The information_gain and discretize functions are the two most important functions in the `FSelectorRcpp`

package. Usually, there are easy to use, and the user should not worry about anything. However, there’s one case where the user intervention may be required.

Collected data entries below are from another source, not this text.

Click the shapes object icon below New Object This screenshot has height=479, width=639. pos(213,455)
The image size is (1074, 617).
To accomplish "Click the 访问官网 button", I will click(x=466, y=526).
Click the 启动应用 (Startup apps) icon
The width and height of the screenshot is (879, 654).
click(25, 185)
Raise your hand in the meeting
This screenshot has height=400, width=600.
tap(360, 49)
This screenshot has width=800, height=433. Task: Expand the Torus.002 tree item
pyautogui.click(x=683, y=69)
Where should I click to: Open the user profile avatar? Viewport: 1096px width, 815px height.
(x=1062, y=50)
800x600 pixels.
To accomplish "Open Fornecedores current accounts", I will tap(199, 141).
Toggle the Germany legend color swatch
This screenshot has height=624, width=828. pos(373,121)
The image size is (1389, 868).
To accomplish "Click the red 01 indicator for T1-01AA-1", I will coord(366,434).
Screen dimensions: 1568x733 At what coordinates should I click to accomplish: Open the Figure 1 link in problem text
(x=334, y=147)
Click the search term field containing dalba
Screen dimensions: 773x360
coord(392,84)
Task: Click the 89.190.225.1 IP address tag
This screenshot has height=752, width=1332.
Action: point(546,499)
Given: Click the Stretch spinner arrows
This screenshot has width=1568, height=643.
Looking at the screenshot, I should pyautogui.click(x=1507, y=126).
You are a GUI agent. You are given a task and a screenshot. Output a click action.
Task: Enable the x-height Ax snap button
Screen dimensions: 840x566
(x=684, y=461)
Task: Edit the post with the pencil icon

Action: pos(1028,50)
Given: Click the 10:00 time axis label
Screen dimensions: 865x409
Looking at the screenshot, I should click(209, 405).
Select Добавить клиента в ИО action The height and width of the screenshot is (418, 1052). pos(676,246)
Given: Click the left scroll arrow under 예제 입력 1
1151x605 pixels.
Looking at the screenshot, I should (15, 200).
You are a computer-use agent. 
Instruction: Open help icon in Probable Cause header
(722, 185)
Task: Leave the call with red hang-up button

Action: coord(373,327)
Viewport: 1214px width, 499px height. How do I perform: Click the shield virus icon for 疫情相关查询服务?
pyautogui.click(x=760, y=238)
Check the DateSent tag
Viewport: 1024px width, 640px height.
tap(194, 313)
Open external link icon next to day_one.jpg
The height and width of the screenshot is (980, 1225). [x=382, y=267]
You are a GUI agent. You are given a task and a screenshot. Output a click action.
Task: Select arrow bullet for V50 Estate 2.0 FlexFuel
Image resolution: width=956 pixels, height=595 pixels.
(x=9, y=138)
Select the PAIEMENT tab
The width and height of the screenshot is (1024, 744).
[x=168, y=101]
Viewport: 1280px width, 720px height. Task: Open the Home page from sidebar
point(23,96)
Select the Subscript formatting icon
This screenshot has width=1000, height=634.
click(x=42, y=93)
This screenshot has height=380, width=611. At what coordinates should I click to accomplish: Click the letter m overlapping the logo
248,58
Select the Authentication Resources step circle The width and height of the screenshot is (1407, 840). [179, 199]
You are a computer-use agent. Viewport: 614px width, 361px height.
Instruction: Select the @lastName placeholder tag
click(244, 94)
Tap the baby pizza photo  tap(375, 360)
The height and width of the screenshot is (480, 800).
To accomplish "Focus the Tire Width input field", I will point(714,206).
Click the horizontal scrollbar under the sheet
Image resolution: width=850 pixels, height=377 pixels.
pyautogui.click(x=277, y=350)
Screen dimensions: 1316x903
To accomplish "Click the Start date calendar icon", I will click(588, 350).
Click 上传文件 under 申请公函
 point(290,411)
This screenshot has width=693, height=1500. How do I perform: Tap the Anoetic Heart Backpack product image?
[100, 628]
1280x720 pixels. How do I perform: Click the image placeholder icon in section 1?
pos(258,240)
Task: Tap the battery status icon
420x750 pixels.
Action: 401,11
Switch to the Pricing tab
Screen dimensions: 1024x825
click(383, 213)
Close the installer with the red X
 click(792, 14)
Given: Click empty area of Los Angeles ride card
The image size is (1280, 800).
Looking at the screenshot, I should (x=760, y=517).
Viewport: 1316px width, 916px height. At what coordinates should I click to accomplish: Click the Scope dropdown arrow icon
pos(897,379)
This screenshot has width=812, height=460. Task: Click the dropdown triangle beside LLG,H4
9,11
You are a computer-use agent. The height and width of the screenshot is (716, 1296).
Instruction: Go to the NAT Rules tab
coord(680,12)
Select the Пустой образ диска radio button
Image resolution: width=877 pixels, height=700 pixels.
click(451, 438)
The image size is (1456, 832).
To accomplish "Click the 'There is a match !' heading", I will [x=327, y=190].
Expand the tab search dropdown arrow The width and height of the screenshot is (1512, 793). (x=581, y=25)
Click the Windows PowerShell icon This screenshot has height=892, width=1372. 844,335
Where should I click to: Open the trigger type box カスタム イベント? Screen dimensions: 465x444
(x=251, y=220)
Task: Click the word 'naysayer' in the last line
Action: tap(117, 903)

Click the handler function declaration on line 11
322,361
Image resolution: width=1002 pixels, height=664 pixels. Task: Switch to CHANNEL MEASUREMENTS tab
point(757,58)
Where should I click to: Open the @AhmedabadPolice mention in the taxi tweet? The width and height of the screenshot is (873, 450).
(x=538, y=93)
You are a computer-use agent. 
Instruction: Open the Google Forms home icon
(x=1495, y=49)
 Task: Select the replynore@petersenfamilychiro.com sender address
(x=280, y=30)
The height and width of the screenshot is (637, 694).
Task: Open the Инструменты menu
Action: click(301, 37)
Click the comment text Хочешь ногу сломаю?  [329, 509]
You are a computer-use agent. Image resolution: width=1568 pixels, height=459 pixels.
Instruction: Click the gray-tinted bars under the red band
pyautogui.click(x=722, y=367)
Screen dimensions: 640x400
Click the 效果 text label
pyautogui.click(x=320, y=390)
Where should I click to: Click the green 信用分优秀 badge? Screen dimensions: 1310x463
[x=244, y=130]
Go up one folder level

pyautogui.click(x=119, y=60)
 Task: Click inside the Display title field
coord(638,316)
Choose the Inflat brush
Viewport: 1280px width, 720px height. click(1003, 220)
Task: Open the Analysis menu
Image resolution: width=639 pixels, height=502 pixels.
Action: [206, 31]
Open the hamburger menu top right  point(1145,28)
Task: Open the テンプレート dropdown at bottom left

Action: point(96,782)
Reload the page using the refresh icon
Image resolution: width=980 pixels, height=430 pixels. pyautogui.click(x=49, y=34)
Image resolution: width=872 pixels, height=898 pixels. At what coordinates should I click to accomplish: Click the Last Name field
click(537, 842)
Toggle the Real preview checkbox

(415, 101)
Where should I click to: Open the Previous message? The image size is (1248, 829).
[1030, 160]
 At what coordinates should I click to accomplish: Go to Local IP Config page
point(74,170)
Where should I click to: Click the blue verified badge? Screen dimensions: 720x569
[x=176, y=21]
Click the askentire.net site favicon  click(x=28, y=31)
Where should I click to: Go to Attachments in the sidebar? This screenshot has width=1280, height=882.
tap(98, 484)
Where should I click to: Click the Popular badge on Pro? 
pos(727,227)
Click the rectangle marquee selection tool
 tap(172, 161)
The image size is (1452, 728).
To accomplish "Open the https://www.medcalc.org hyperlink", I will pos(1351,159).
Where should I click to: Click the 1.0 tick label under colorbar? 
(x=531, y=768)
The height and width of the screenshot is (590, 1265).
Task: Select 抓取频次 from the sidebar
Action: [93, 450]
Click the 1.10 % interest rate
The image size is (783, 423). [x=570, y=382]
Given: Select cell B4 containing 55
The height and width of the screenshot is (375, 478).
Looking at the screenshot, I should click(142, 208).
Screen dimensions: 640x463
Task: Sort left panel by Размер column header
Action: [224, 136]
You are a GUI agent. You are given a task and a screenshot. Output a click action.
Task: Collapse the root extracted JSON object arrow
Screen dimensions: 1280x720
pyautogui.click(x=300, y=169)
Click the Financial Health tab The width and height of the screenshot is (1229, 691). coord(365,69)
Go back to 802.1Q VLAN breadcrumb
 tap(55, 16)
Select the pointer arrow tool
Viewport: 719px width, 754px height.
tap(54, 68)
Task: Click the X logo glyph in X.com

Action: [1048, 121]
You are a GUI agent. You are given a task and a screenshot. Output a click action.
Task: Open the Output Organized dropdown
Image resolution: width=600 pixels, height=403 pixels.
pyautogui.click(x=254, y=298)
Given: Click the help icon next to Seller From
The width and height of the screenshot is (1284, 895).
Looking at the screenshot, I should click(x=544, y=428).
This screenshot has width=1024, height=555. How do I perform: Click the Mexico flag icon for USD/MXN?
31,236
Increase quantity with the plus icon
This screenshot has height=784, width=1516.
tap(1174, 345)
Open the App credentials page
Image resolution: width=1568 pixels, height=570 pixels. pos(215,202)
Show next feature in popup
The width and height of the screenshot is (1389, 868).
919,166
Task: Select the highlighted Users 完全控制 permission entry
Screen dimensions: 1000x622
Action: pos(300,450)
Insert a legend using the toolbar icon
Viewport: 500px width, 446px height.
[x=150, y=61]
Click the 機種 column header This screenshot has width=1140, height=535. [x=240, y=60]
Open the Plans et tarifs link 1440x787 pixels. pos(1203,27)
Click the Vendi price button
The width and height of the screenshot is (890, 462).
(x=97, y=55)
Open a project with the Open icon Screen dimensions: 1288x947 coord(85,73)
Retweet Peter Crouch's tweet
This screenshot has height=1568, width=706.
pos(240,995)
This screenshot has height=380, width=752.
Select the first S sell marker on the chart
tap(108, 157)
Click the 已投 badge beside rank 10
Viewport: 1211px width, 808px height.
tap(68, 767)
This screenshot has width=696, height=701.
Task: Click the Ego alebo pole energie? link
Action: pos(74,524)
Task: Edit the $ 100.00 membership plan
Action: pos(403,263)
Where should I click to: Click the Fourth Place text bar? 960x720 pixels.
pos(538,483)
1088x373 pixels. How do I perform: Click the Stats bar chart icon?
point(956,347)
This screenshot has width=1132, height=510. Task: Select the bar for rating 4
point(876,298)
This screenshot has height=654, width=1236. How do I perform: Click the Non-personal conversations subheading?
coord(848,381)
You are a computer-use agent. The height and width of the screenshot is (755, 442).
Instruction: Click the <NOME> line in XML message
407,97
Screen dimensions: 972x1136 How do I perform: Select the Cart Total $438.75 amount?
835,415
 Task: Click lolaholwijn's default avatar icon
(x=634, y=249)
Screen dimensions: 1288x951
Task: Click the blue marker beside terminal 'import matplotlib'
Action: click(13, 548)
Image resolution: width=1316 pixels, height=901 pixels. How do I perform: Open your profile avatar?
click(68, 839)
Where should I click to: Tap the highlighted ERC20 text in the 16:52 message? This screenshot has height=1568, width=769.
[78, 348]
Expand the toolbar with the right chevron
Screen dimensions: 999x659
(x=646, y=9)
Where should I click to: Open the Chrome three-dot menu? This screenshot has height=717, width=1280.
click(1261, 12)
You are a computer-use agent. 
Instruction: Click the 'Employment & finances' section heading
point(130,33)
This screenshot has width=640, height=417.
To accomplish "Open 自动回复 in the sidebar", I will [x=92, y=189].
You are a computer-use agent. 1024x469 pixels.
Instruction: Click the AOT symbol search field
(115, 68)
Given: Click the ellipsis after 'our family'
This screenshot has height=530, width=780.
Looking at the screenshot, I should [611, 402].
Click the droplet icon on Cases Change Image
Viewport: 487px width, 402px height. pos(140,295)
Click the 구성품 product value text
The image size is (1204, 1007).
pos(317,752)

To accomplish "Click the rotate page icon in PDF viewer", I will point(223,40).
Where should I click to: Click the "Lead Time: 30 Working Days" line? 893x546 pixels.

By default `information_gain`

and `discretize`

discretizes numeric and integer columns, and leaves other ones as is. In the example below the `x`

column is discretized:

```
library(FSelectorRcpp)
data <- data.frame(
y = factor(c("A", "A", "A", "B", "B", "A")),
x = c(1.2, 2.1, 4.1, 7.3, 8.2, 3.2),
z = c("x", "x", "y", "y", "y", "x"),
stringsAsFactors = FALSE)
discretize(data, y ~ .)
#> y x z
#> 1 A (-Inf,5.7] x
#> 2 A (-Inf,5.7] x
#> 3 A (-Inf,5.7] y
#> 4 B (5.7, Inf] y
#> 5 B (5.7, Inf] y
#> 6 A (-Inf,5.7] x
```

So far, so good. However, there is a problem when the column is of a type integer. Because integers might be used to encode levels of a factor, e.g., a number of a day in a week (0-6, 1-7), id from some mapping (e.g., `1 - Poland, 2 - USA, 3 - Germany`

), and probably many other (gender and so on), possibly any variable that is going to be one-hot encoded in the final model. In such cases, discretizing those values don’t make any sense, because they’re already discrete. On the other hand, some variables might be encoded as integers, but they could be discretized. E.g., age, income, height, weight, and so on.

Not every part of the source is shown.